Signed it but the number didnt go up ....


----------



## BigRoj (Oct 26, 2010)

quadrapop said:


> Signed it but the number didnt go up ....


 
Have you had the email to confirm yet ? You need to click the link on that for it to count.

regards

Roj


----------



## CollaredLizardGal (May 17, 2010)

signed :2thumb:


----------



## joeyboy (Jul 19, 2008)

not sure 100k signatures would make it be discussed. Three petitions got 100k (death penalty among them), but no MPs turned up to back discussion on them, so....nothings happening now. Democracy when they feel like it.: victory:


----------



## BadaBing (Mar 23, 2011)

Signed and confirmed : victory:


----------



## fardilis (Mar 22, 2011)

hiya
i'll put this in my sig:2thumb:

hope others wil follow


----------



## David24 (Sep 11, 2011)

signed and confirmed:2thumb:


----------



## kay-leighann (Oct 12, 2009)

Signed  

Am posting it on Facebook too 

xxxxx


----------



## Southerncopperhead (Oct 5, 2011)

i have signed and plastered this all over facebook
and been confirmed: victory:
come on people for :censor: sake
this could potentially be our hobby
this might not make a difference but if there any chance it can
we should all sign it :bash:


----------



## zekee (Sep 14, 2011)

Signed


----------



## fardilis (Mar 22, 2011)

what are the odds of that many ppl signing it?

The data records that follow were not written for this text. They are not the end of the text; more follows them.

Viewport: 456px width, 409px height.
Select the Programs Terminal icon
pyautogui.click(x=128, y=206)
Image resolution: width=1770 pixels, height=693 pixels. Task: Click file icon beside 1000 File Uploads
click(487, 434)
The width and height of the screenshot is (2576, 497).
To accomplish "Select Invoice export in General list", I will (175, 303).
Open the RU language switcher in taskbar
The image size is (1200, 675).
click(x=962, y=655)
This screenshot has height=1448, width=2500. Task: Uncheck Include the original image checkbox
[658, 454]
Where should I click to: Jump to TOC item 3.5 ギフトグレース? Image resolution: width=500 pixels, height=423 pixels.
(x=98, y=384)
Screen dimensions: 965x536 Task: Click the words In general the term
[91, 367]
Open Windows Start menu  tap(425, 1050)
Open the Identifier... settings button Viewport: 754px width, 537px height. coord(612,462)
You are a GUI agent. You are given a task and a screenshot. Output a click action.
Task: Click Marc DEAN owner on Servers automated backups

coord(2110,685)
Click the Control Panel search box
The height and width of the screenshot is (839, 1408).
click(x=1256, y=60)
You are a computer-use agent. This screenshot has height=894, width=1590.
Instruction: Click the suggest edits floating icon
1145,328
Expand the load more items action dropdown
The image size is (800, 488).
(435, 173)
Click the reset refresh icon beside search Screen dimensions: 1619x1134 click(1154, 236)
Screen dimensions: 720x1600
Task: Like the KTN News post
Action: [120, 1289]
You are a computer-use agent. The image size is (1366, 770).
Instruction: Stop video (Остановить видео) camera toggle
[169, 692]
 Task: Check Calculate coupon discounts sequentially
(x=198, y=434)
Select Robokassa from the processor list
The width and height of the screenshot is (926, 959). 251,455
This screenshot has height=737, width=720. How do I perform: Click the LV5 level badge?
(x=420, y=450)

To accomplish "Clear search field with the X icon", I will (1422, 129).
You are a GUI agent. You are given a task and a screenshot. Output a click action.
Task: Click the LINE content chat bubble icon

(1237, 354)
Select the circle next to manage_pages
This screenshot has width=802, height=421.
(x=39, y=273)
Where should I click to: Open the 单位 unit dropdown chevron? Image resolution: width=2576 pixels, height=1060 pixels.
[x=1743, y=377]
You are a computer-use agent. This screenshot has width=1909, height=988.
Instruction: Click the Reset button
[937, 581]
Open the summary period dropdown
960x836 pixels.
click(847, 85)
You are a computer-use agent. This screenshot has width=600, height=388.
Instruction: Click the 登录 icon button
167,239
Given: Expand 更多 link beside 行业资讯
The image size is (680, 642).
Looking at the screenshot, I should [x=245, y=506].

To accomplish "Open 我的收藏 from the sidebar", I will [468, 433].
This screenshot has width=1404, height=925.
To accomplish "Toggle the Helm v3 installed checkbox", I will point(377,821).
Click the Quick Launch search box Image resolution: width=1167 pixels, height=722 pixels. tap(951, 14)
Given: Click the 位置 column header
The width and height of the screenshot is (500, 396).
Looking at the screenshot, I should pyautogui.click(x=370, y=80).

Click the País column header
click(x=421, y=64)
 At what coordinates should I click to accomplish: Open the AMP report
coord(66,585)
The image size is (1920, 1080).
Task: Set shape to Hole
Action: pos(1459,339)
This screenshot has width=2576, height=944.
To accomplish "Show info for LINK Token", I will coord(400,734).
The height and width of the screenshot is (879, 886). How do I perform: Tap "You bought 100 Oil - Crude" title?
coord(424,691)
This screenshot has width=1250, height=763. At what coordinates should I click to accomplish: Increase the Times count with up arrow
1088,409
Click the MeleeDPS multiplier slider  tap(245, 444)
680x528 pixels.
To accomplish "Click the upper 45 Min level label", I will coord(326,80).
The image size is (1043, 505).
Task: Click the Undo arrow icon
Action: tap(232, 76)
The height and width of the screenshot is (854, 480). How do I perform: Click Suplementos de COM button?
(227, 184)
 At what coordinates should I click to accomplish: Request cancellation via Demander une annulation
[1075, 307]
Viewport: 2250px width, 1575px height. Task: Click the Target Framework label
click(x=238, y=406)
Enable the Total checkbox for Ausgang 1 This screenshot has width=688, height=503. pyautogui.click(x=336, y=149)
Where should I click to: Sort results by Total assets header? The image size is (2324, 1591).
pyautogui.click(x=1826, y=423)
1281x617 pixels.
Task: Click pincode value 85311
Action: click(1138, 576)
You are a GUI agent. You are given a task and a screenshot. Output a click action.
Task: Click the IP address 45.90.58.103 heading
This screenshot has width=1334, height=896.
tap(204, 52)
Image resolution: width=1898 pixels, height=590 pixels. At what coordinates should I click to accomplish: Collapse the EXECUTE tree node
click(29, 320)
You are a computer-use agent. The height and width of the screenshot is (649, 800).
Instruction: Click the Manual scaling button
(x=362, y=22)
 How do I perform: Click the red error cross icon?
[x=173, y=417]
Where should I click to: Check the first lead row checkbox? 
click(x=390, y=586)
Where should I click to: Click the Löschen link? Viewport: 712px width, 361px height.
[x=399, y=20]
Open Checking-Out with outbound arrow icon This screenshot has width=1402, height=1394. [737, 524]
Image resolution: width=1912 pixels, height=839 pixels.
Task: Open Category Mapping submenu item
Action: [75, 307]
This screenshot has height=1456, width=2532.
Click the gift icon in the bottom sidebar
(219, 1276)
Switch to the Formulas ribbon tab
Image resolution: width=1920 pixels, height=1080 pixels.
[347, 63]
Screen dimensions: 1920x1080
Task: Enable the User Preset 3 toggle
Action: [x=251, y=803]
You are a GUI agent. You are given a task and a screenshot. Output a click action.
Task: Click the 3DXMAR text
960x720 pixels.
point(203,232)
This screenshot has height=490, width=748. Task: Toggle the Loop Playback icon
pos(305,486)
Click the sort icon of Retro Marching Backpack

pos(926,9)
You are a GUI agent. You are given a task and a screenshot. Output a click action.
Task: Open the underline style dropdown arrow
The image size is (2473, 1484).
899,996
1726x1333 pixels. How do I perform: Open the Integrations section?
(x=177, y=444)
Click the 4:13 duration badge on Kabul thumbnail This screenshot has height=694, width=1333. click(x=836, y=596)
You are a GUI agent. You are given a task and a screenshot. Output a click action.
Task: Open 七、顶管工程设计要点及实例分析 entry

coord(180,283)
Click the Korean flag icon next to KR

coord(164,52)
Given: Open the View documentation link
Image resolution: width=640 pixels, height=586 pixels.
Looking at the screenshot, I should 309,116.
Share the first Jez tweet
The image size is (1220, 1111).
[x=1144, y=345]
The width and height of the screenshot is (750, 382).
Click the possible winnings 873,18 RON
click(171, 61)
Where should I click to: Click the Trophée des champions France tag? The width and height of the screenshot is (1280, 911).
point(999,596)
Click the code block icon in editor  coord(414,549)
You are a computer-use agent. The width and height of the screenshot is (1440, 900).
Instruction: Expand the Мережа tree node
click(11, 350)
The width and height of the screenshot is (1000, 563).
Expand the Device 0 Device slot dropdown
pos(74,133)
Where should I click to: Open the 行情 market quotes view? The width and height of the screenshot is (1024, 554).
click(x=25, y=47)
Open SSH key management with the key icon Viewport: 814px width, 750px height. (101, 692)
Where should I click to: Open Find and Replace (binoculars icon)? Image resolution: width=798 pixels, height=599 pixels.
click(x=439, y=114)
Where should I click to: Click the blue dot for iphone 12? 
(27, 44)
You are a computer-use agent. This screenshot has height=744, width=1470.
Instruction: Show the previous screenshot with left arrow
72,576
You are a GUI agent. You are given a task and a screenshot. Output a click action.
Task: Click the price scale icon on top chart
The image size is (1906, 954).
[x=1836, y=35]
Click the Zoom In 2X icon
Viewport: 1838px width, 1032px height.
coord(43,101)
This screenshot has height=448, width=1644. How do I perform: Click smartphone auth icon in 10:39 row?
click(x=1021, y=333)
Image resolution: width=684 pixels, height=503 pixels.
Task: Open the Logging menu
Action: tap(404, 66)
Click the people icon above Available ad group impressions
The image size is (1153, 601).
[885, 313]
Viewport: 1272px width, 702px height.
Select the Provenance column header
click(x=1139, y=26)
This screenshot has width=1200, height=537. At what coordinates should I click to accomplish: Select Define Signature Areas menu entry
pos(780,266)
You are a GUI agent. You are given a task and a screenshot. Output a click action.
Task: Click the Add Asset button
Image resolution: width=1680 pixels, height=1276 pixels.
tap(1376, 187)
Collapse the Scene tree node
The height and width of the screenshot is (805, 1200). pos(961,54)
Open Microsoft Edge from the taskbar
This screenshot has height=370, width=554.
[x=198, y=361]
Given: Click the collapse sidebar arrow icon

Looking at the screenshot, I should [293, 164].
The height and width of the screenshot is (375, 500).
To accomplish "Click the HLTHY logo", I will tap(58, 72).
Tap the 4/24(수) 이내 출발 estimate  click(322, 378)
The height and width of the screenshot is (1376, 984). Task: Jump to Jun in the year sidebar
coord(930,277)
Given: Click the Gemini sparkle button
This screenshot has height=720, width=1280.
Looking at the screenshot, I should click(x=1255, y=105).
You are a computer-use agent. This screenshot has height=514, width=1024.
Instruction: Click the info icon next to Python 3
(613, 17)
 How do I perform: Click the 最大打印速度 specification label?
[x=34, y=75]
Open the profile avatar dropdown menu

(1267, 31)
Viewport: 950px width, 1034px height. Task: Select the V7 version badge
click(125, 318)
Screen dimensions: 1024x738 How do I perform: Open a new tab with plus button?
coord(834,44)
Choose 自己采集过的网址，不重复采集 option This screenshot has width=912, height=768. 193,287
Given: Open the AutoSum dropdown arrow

and if they did what are the odds of it making any differance


----------



## LuiBlu (Aug 27, 2010)

fardilis said:


> what are the odds of that many ppl signing it?
> 
> and if they did what are the odds of it making any differance


probably not much, of either. BUT, it'll stand well in the reptile community that there are people out there who are willing to stand up for a cause. takes two mins to do, and what would be the harm done by doing it?

that's my opinion anyway.


----------



## Diamondback (Aug 29, 2009)

Signed


----------



## MetalCageGecko (Oct 24, 2011)

I've signed it, and also put it up on facebook asking all my friends to sign it.....
Even though the goverment may ban exotic pets, do they really think it will stop the trade of em???
I know for a fact I won't give up without a fight to keep mouth... but hopefully we can stop it from happening.


----------



## LuiBlu (Aug 27, 2010)

So... everyone that decided not to sign this as they thought it was a silly idea...
It didn't take much for them to start throwing laws about in America.

What's you're views on it now?


----------



## Purple_D (Jan 18, 2009)

LuiBlu said:


> So... everyone that decided not to sign this as they thought it was a silly idea...
> It didn't take much for them to start throwing laws about in America.
> 
> What's you're views on it now?


Different circumstances and laws/government in the USA.


----------



## LuiBlu (Aug 27, 2010)

Purple_D said:


> Different circumstances and laws/government in the USA.


Doesn't take much for Big Brother to talk their way into the UK. Politics doesn't just exist in the US.


----------



## olivine (Feb 5, 2009)

My opinion of the petition is exactly the same as when it was first posted: that it was a well-intentioned, but naive attempt to extract a guarantee of protection that no government would ever give due to the ambiguous nature of the the petition. It's stated aim:

_The Complete Protection of, and Prevention of the Abolishment (sic) of, the Herpitological (sic) Pet Trade in the UK; highlighting the reassurance that we will not face illegalities (sic) in owning Herpitological (sic) Animals in the future, near or distant._

... are _*far*_ too wide ranging to _*ever*_ achieve a realistic chance of success. Sorry if this sounds harsh: it's not meant to. I'm just trying to be realistic.


----------